Learn about strategies for optimizing Postgres query performance

Many factors can impact query performance in Postgres, ranging from insufficient indexing and database maintenance to poorly optimized queries or inadequate system resources. With such a wide range of factors, it can be difficult to know where to start. In this topic, we'll look at several strategies you can use to optimize query performance in Postgres.

Strategies are organized under the following categories:

- [Query analysis and optimization](https://neon.com/docs/postgresql/query-performance#query-analysis-and-optimization)
- [Query and database design](https://neon.com/docs/postgresql/query-performance#query-and-database-design)
- [Resource and configuration optimization](https://neon.com/docs/postgresql/query-performance#resource-and-configuration-optimization)

## Query analysis and optimization

Strategies in this category include:

- [Gather statistics](https://neon.com/docs/postgresql/query-performance#gather-statistics)
- [Use EXPLAIN](https://neon.com/docs/postgresql/query-performance#use-explain)

### Gather statistics

Gathering query statistics can aid in identifying performance issues and opportunities for optimization. Neon supports the [pg_stat_statements](https://neon.com/docs/extensions/pg_stat_statements) extension for monitoring and analyzing SQL query performance.

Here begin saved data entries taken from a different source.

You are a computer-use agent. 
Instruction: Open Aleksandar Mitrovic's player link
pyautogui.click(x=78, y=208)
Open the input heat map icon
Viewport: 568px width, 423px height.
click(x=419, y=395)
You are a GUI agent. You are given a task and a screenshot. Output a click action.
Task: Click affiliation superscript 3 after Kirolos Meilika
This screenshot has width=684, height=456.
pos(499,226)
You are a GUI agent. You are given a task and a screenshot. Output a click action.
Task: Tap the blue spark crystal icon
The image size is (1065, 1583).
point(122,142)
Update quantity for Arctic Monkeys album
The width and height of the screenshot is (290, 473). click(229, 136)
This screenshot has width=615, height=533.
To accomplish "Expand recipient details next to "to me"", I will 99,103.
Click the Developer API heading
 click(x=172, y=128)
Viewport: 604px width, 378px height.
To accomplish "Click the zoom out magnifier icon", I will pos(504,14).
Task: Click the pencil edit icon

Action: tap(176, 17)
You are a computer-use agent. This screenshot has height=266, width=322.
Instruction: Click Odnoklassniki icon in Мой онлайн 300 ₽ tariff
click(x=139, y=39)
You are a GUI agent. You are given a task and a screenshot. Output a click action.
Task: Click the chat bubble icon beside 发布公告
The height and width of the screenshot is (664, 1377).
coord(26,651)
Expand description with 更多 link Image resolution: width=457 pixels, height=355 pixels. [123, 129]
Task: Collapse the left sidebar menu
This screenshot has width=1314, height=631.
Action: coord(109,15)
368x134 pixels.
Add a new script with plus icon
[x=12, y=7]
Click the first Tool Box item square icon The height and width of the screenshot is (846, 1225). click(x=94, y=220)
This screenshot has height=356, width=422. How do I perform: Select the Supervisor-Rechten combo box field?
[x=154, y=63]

The [pg_stat_statements](https://neon.com/docs/extensions/pg_stat_statements) extension provides aggregated query statistics for executed SQL statements. The data collected includes the number of query executions, total execution time, rows returned by the query, and more.

This extension isn't installed by default, so your first step is to install it and then allow some time for statistics collection. To install the extension, run the following `CREATE EXTENSION` statement.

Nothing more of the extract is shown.